Избранный отрывок —
----------

Своим поведением, выдержкой он вызывал восхищение не только у нас, узников. Его уважали и побаивались даже враги. Особенно после того, как он схватил за грудки слишком уж верноподданного гестаповцам вахтмана и выбросил его из камеры. Вахтман хотел сделать в камере обыск. После этого произошел бурный разговор с начальником тюрьмы. Русанов сказал, что он никому не позволит унижать достоинство советского офицера.
После этого его не трогали и не наказывали за нарушение режима. Он знал, что тюремщики несут ответственность за жизнь подчиненных узников, и, находясь на особом положении, умел использовать это в своих целях. Вот почему в условиях такого тюремного режима Русанов мог иногда отколоть такое, за что других узников немедленно расстреляли бы.
За неделю до Первого мая многие из нас через коридорного Николая получили после утренней прогулки посылочки – по две-три вареные картошины, завернутые в бумагу, на которой было написано: «Привет, друзья! С великим праздником! Держитесь!»
Это приветствие написал Русанов. Мы были удивлены: где он достал картошку?
В ночь накануне Первого мая во дворе тюрьмы вдруг раздался выстрел. Всполошилась вся охрана. Утром мы узнали, что охранник заметил дым, идущий из окна камеры Русанова, и выстрелил. Начальник тюрьмы немедленно вызвал Александра Дмитриевича и потребовал от него объяснений.
– Ничего особенного, – сказал Русанов. – Я вот уже две недели варю картошку и передаю друзьям…
Начальник тюрьмы был ошеломлен.
– Откуда картошка? И как вы умудрились ее варить?

----------

Задание 1 — Верните из отрывка о Русанове фрагмент, начиная со слов «Это приветствие написал» и заканчивая словами «от него объяснений.».
Задание 2 — Объясните в одном–трех предложениях, почему, согласно отрывку о Русанове, он мог иногда совершить то, за что других узников немедленно расстреляли бы.

Выборка данных —
----------

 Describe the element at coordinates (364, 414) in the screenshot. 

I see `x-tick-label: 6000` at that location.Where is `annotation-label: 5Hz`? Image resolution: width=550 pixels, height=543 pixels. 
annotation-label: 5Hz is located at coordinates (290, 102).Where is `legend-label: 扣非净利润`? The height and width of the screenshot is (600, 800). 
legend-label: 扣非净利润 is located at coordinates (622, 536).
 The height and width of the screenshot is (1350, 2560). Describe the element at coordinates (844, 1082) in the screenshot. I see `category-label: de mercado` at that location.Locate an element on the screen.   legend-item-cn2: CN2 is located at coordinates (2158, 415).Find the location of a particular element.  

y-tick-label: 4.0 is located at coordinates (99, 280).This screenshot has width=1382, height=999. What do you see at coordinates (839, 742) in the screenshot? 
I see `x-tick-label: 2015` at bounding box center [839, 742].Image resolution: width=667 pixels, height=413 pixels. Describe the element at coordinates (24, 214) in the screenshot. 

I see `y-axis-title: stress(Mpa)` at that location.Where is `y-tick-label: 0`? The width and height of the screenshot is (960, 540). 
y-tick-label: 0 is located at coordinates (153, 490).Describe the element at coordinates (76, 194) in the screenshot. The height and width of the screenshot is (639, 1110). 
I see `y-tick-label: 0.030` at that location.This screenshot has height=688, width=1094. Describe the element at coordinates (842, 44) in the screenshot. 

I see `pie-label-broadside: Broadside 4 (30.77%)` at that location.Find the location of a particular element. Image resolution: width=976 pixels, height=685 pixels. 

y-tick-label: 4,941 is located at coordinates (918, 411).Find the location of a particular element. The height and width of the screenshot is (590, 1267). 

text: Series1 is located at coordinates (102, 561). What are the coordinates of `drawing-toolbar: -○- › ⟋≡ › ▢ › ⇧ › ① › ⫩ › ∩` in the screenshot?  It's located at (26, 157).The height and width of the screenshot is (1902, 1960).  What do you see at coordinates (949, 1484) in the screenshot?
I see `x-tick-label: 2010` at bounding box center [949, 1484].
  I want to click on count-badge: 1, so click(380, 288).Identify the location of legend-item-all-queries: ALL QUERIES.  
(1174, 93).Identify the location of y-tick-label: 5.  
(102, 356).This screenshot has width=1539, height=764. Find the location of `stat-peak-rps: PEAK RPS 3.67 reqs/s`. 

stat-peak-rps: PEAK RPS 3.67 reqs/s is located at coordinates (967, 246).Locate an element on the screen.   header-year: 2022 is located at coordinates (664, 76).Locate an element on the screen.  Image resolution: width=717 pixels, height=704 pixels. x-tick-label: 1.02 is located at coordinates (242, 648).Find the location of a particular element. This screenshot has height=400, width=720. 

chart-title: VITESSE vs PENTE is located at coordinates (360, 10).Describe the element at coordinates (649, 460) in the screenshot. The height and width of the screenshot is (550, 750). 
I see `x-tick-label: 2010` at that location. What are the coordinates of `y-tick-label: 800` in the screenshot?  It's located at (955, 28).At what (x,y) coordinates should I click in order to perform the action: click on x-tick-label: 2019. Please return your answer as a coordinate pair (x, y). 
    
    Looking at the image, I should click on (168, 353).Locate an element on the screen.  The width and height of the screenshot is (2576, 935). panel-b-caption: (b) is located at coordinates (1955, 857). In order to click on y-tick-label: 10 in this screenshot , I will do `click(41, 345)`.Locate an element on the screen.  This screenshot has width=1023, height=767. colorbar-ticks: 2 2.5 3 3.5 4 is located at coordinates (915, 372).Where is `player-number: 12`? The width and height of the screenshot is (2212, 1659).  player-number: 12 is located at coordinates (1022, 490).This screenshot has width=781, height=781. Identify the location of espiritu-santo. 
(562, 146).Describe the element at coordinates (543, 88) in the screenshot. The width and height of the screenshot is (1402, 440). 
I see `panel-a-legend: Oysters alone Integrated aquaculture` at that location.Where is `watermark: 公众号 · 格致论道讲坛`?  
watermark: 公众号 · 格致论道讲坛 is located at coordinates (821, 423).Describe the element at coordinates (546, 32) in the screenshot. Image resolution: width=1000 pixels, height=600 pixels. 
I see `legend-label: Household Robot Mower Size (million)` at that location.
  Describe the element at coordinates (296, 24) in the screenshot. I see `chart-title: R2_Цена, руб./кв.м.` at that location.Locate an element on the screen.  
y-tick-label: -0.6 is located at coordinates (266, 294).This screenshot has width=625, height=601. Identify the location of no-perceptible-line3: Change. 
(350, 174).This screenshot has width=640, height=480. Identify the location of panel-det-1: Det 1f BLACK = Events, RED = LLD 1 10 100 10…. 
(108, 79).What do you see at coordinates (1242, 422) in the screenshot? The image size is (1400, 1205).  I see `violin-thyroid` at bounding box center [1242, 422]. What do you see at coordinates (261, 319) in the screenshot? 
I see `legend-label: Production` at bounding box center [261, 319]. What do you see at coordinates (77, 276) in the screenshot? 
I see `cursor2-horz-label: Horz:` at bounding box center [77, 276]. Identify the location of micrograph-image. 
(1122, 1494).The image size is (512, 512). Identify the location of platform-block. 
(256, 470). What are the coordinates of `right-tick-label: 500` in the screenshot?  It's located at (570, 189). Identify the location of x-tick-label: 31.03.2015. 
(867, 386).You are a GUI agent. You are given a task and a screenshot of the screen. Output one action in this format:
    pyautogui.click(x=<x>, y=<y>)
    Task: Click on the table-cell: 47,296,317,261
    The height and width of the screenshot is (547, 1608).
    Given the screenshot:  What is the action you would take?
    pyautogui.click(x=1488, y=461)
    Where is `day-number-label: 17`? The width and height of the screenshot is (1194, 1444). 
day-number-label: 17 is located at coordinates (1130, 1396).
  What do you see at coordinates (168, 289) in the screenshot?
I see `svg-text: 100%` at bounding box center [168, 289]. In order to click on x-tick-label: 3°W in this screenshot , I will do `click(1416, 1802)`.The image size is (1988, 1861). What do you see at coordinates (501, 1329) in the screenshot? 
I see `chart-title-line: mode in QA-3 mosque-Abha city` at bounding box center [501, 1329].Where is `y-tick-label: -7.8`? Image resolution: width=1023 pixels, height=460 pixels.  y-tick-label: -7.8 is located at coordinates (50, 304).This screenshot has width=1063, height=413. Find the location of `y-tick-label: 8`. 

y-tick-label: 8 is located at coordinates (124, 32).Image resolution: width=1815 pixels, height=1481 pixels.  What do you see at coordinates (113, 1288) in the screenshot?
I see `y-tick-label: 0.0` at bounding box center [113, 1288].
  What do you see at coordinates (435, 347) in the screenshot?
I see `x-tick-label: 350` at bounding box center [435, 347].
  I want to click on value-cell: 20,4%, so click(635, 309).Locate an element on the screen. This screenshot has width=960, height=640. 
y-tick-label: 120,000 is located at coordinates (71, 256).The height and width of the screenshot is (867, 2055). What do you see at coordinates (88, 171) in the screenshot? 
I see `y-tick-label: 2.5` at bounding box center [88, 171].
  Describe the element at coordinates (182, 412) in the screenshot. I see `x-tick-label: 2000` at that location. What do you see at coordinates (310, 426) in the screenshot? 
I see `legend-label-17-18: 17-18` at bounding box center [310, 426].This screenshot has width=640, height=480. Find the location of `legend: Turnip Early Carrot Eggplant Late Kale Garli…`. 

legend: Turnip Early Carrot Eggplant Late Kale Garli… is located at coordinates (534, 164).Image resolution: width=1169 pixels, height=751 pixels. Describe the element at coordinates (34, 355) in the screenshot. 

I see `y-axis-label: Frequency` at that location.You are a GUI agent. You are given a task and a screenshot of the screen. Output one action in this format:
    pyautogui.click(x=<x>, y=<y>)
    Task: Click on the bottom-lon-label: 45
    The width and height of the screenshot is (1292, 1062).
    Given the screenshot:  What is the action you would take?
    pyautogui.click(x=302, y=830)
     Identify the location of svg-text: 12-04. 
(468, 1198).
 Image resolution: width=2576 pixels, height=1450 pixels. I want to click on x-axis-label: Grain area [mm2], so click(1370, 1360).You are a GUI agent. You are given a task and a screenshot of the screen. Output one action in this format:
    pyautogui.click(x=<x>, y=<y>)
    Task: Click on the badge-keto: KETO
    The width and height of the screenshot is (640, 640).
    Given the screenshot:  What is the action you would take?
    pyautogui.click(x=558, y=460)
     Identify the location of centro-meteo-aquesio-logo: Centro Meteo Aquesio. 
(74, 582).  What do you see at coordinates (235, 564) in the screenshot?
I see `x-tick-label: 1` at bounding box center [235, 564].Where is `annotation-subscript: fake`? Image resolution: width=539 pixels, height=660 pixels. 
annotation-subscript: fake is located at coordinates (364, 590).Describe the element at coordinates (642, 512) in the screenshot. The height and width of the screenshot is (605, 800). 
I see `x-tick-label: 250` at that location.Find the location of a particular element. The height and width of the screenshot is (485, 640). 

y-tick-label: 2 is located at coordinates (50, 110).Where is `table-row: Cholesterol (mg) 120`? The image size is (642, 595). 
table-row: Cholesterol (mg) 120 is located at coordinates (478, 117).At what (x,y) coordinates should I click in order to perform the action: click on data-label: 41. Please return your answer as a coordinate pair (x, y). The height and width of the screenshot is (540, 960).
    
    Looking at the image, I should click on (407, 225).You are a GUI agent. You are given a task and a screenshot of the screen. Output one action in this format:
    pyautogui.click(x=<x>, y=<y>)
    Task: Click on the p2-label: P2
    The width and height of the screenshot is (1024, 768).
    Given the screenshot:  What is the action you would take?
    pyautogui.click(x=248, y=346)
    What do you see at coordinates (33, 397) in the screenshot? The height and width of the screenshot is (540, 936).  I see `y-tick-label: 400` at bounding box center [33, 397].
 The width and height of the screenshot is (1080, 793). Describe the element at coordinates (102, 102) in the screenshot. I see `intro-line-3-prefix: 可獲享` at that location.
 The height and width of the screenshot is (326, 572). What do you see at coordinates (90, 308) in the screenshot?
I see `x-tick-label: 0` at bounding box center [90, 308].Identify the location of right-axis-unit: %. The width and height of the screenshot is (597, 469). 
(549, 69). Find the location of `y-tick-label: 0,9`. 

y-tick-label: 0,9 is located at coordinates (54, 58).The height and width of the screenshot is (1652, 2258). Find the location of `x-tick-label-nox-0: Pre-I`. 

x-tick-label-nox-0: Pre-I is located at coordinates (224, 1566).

----------

Ответ 1 —
Это приветствие написал Русанов. Мы были удивлены: где он достал картошку?
В ночь накануне Первого мая во дворе тюрьмы вдруг раздался выстрел. Всполошилась вся охрана. Утром мы узнали, что охранник заметил дым, идущий из окна камеры Русанова, и выстрелил. Начальник тюрьмы немедленно вызвал Александра Дмитриевича и потребовал от него объяснений.

Ответ 2 — Русанов знал, что тюремщики несут ответственность за жизнь подчиненных им узников. Находясь на особом положении, он умел использовать это в своих целях, поэтому его не трогали и не наказывали за нарушение режима.